### YOUR GOAL
Going down the data below, set down exactly the line with "The width and height of the screenshot is (628, 382)." and each line after it through the line with "This screenshot has width=751, height=705."; no other lines.

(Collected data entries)
====
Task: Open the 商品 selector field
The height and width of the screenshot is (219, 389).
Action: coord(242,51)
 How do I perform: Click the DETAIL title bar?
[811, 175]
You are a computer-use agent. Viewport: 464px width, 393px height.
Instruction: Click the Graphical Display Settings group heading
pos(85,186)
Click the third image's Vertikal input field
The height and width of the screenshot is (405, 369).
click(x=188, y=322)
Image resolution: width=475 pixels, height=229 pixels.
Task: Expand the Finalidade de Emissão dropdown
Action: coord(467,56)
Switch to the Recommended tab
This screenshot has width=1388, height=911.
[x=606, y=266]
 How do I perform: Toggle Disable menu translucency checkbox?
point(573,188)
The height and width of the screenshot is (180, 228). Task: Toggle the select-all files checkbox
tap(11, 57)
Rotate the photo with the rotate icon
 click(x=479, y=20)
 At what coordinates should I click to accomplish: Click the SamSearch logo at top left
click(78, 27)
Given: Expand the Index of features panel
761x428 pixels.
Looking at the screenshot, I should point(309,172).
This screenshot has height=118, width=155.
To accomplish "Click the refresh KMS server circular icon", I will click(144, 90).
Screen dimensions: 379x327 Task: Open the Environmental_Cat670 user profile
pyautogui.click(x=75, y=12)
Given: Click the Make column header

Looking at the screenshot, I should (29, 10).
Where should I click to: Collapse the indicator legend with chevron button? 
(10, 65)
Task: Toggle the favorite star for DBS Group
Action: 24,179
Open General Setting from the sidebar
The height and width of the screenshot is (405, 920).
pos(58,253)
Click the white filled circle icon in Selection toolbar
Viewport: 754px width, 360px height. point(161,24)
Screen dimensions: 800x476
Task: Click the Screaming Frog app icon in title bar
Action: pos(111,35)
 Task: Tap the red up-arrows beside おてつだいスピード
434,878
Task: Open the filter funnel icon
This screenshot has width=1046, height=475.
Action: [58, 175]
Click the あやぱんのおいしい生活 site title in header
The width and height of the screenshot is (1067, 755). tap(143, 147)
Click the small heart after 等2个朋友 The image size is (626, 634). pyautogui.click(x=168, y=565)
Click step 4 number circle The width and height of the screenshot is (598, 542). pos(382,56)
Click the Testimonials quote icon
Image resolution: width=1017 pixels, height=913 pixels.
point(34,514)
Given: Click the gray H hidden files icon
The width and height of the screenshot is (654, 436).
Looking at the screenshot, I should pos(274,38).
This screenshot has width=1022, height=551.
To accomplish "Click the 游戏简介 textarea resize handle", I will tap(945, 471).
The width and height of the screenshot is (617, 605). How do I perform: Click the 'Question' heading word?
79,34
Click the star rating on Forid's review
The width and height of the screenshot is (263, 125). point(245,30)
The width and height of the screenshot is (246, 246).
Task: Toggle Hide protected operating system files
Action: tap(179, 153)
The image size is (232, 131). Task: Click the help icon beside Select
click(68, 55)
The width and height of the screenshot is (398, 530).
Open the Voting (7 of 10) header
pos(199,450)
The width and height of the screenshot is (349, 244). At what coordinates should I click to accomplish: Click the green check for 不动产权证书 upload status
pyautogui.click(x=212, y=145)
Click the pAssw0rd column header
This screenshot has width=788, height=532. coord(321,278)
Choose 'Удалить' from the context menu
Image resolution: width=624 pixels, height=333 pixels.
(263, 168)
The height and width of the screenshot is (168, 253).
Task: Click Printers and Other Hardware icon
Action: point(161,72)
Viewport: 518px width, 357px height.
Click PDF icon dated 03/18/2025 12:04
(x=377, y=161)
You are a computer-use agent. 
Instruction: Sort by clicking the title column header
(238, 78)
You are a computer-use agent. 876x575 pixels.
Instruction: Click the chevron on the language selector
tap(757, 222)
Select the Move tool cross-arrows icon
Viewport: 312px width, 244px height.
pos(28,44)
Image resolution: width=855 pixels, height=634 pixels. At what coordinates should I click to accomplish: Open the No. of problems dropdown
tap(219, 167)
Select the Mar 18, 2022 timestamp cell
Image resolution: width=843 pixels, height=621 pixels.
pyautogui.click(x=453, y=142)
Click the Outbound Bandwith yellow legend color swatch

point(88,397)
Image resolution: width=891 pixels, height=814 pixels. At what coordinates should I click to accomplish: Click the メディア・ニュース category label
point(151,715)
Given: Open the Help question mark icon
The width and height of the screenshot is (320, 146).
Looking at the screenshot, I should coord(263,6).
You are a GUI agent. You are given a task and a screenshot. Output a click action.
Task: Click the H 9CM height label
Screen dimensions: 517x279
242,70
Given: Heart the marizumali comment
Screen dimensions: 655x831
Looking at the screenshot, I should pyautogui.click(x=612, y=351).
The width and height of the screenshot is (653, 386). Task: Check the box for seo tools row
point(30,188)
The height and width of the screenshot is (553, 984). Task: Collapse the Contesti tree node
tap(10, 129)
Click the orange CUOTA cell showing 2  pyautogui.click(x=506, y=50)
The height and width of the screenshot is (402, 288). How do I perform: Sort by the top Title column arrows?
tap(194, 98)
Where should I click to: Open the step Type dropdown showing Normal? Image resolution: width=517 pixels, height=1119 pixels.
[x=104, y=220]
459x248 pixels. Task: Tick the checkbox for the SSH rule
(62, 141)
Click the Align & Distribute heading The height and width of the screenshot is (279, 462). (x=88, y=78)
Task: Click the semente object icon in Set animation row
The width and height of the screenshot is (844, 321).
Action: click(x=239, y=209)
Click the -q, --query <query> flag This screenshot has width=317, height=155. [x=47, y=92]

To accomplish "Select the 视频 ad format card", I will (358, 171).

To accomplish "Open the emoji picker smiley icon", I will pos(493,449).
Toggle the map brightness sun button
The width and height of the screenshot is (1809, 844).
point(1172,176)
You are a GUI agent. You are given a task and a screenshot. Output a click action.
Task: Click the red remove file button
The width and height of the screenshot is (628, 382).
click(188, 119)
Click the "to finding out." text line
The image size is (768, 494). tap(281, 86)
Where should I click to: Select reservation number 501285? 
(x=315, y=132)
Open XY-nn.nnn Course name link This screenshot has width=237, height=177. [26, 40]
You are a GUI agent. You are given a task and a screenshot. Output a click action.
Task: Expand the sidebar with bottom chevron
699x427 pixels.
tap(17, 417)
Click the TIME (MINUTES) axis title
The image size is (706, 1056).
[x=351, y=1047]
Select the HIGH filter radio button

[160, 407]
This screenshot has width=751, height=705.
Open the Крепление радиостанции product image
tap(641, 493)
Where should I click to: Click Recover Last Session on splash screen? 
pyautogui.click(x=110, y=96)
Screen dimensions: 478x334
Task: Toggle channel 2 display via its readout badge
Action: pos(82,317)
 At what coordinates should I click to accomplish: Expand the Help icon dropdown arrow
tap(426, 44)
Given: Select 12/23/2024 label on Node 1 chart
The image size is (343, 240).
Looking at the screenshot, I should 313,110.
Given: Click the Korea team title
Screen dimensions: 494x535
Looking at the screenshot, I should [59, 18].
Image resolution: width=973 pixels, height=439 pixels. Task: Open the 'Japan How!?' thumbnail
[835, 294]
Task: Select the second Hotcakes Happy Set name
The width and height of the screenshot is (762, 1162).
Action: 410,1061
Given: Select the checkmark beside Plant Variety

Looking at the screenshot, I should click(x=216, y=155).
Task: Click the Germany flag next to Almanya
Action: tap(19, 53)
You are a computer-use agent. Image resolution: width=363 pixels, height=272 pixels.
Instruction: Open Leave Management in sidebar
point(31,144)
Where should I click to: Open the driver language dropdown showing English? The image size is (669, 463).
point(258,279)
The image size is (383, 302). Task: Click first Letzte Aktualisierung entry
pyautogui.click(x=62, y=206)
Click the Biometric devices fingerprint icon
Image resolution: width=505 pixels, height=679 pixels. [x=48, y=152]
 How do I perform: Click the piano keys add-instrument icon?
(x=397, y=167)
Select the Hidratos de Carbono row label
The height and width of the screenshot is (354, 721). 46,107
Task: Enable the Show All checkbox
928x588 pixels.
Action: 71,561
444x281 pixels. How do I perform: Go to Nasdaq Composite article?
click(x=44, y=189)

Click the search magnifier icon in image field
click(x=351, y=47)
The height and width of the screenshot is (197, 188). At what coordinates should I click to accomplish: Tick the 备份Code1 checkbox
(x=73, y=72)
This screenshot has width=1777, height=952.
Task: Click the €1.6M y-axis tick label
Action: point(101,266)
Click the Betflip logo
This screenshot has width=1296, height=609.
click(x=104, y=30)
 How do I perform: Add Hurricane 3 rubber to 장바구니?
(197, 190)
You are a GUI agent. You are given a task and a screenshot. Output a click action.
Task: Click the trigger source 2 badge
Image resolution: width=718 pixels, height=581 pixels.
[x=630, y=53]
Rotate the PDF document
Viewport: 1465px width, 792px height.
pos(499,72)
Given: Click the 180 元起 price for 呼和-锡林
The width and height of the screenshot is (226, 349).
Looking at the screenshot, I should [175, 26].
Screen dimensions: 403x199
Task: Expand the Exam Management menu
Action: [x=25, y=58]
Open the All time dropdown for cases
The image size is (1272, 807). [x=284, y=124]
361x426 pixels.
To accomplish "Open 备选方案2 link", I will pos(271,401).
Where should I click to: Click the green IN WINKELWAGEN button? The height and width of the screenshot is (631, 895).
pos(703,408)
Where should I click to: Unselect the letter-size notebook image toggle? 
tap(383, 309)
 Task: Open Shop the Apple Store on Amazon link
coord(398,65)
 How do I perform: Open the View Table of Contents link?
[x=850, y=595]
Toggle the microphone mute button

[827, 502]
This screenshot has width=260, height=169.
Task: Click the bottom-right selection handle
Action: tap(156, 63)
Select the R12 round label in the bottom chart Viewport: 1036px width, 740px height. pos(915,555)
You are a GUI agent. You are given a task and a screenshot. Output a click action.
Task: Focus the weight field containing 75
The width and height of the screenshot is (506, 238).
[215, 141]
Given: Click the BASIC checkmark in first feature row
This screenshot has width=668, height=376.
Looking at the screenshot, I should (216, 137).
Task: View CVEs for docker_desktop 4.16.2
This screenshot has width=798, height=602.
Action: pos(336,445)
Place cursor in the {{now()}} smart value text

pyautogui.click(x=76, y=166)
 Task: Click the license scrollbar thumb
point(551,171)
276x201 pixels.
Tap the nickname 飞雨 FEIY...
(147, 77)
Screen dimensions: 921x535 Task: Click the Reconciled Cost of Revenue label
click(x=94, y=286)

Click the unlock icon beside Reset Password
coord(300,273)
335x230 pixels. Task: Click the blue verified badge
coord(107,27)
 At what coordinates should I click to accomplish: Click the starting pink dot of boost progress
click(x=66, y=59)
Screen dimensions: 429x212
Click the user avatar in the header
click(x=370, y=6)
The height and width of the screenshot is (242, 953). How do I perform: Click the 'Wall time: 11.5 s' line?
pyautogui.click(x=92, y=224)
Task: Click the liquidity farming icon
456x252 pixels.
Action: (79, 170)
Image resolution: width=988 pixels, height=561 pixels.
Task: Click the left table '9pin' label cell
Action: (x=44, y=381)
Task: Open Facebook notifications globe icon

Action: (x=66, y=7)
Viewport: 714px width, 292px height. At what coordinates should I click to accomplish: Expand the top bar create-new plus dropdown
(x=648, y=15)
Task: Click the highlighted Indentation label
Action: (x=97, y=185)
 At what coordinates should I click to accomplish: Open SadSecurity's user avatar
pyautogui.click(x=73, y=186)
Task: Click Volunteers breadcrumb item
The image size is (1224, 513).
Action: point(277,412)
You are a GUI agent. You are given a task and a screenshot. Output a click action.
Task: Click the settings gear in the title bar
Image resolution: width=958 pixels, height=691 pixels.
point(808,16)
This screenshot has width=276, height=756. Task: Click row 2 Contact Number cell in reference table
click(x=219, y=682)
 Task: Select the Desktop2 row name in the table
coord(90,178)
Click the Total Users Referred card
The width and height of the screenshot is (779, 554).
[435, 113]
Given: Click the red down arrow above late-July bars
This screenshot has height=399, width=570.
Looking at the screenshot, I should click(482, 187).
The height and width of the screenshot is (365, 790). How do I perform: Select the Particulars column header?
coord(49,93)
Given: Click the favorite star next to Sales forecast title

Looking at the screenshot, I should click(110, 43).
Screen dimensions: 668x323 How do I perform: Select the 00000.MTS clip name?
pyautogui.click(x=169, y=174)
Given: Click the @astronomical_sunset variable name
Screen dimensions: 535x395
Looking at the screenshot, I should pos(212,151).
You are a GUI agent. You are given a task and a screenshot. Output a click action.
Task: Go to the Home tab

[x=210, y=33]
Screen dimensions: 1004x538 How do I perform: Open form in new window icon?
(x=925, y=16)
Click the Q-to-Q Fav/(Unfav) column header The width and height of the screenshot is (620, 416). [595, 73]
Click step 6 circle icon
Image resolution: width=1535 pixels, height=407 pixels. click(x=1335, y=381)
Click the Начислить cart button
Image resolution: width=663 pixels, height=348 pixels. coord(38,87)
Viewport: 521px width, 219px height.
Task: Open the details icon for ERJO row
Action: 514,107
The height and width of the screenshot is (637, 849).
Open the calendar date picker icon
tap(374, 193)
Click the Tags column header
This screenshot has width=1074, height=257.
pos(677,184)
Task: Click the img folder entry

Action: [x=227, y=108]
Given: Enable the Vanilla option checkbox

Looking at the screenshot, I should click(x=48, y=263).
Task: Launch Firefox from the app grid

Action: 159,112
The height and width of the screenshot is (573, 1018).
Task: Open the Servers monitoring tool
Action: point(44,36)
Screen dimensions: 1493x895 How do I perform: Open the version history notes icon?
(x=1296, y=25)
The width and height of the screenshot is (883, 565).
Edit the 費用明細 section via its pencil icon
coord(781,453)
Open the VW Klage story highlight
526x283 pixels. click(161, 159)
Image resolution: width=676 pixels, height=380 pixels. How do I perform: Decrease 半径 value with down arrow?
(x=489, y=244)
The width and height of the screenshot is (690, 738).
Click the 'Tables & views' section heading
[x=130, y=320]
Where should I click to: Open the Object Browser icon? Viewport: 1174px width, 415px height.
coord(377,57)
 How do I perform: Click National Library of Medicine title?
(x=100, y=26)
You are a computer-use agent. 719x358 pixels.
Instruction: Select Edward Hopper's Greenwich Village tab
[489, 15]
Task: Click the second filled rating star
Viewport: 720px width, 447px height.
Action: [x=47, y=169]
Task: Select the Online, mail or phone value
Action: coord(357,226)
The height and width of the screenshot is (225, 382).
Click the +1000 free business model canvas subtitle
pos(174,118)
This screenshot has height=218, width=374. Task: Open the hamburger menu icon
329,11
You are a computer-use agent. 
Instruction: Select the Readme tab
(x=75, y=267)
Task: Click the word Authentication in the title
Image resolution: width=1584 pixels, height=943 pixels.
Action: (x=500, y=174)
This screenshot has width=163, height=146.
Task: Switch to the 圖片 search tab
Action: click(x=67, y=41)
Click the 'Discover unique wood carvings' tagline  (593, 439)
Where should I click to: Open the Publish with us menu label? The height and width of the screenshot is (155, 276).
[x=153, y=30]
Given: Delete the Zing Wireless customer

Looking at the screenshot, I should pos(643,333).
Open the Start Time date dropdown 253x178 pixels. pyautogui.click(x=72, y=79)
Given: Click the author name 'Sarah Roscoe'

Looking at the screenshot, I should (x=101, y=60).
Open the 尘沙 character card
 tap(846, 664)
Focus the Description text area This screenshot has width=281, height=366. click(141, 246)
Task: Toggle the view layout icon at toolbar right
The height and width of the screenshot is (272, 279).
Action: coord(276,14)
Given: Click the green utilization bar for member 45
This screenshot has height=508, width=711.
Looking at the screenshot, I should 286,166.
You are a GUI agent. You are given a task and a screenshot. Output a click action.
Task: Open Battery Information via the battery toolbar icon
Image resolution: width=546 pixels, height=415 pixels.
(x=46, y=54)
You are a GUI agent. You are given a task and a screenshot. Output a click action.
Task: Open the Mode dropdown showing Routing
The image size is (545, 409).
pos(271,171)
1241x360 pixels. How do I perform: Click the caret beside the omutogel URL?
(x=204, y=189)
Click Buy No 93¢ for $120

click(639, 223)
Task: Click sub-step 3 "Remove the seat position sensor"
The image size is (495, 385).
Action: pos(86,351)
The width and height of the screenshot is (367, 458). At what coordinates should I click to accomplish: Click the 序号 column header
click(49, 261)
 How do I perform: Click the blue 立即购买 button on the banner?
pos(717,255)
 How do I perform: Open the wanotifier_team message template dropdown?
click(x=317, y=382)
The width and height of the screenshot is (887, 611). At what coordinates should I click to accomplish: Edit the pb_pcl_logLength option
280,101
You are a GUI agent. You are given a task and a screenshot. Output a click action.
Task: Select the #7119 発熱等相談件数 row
====
### RESPONSE TO THIS EXERCISE
The width and height of the screenshot is (628, 382).
click(188, 119)
Click the "to finding out." text line
The image size is (768, 494). tap(281, 86)
Where should I click to: Select reservation number 501285? 
(x=315, y=132)
Open XY-nn.nnn Course name link This screenshot has width=237, height=177. [26, 40]
You are a GUI agent. You are given a task and a screenshot. Output a click action.
Task: Expand the sidebar with bottom chevron
699x427 pixels.
tap(17, 417)
Click the TIME (MINUTES) axis title
The image size is (706, 1056).
[x=351, y=1047]
Select the HIGH filter radio button

[160, 407]
This screenshot has width=751, height=705.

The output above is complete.